-- Problem to work on --
Type out the full set of entries again, unchanged.

-- Entries supplied --
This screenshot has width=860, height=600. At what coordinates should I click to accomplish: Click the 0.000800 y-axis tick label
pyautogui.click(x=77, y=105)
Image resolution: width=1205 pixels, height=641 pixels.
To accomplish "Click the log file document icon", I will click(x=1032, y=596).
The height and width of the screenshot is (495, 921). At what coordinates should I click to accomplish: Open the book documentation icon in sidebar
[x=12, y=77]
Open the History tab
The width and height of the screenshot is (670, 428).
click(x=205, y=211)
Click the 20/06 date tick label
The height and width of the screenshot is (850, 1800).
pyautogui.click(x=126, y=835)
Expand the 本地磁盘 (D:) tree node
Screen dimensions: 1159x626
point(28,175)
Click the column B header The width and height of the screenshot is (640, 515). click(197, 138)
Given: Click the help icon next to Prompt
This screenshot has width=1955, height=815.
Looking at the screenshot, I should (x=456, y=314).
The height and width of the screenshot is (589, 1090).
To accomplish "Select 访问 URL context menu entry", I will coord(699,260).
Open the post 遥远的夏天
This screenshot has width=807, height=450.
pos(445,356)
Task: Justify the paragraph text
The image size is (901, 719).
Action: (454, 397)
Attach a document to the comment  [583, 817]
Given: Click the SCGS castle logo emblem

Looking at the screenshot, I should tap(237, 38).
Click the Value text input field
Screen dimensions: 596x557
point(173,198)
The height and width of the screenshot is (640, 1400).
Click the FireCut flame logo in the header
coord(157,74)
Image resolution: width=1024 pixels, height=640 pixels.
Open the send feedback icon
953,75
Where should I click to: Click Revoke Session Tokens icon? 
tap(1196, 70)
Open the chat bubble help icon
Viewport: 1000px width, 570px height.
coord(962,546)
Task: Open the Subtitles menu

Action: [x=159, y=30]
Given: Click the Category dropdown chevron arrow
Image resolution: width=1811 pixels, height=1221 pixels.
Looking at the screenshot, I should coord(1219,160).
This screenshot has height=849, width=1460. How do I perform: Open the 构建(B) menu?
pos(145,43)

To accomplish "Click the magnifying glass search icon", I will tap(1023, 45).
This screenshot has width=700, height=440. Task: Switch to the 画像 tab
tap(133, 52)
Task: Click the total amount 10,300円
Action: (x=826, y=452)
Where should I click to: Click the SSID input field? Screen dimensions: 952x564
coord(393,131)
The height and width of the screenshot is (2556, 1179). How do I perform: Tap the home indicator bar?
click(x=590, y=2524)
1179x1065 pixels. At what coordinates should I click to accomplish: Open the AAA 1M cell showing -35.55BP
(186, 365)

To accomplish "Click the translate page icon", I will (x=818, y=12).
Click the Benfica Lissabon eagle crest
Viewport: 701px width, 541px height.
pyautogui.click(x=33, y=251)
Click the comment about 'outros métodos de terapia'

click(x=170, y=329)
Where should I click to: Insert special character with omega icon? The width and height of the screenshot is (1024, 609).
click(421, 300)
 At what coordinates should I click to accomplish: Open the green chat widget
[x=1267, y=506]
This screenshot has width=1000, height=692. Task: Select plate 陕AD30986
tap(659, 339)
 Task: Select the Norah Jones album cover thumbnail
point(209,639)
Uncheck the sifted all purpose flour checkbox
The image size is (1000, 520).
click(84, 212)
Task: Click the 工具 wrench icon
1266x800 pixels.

-- Answer --
This screenshot has width=860, height=600. At what coordinates should I click to accomplish: Click the 0.000800 y-axis tick label
pyautogui.click(x=77, y=105)
Image resolution: width=1205 pixels, height=641 pixels.
To accomplish "Click the log file document icon", I will click(x=1032, y=596).
The height and width of the screenshot is (495, 921). At what coordinates should I click to accomplish: Open the book documentation icon in sidebar
[x=12, y=77]
Open the History tab
The width and height of the screenshot is (670, 428).
click(x=205, y=211)
Click the 20/06 date tick label
The height and width of the screenshot is (850, 1800).
pyautogui.click(x=126, y=835)
Expand the 本地磁盘 (D:) tree node
Screen dimensions: 1159x626
point(28,175)
Click the column B header The width and height of the screenshot is (640, 515). click(197, 138)
Given: Click the help icon next to Prompt
This screenshot has width=1955, height=815.
Looking at the screenshot, I should (x=456, y=314).
The height and width of the screenshot is (589, 1090).
To accomplish "Select 访问 URL context menu entry", I will coord(699,260).
Open the post 遥远的夏天
This screenshot has width=807, height=450.
pos(445,356)
Task: Justify the paragraph text
The image size is (901, 719).
Action: (454, 397)
Attach a document to the comment  [583, 817]
Given: Click the SCGS castle logo emblem

Looking at the screenshot, I should tap(237, 38).
Click the Value text input field
Screen dimensions: 596x557
point(173,198)
The height and width of the screenshot is (640, 1400).
Click the FireCut flame logo in the header
coord(157,74)
Image resolution: width=1024 pixels, height=640 pixels.
Open the send feedback icon
953,75
Where should I click to: Click Revoke Session Tokens icon? 
tap(1196, 70)
Open the chat bubble help icon
Viewport: 1000px width, 570px height.
coord(962,546)
Task: Open the Subtitles menu

Action: [x=159, y=30]
Given: Click the Category dropdown chevron arrow
Image resolution: width=1811 pixels, height=1221 pixels.
Looking at the screenshot, I should coord(1219,160).
This screenshot has height=849, width=1460. How do I perform: Open the 构建(B) menu?
pos(145,43)

To accomplish "Click the magnifying glass search icon", I will tap(1023, 45).
This screenshot has width=700, height=440. Task: Switch to the 画像 tab
tap(133, 52)
Task: Click the total amount 10,300円
Action: (x=826, y=452)
Where should I click to: Click the SSID input field? Screen dimensions: 952x564
coord(393,131)
The height and width of the screenshot is (2556, 1179). How do I perform: Tap the home indicator bar?
click(x=590, y=2524)
1179x1065 pixels. At what coordinates should I click to accomplish: Open the AAA 1M cell showing -35.55BP
(186, 365)

To accomplish "Click the translate page icon", I will (x=818, y=12).
Click the Benfica Lissabon eagle crest
Viewport: 701px width, 541px height.
pyautogui.click(x=33, y=251)
Click the comment about 'outros métodos de terapia'

click(x=170, y=329)
Where should I click to: Insert special character with omega icon? The width and height of the screenshot is (1024, 609).
click(421, 300)
 At what coordinates should I click to accomplish: Open the green chat widget
[x=1267, y=506]
This screenshot has width=1000, height=692. Task: Select plate 陕AD30986
tap(659, 339)
 Task: Select the Norah Jones album cover thumbnail
point(209,639)
Uncheck the sifted all purpose flour checkbox
The image size is (1000, 520).
click(84, 212)
Task: Click the 工具 wrench icon
1266x800 pixels.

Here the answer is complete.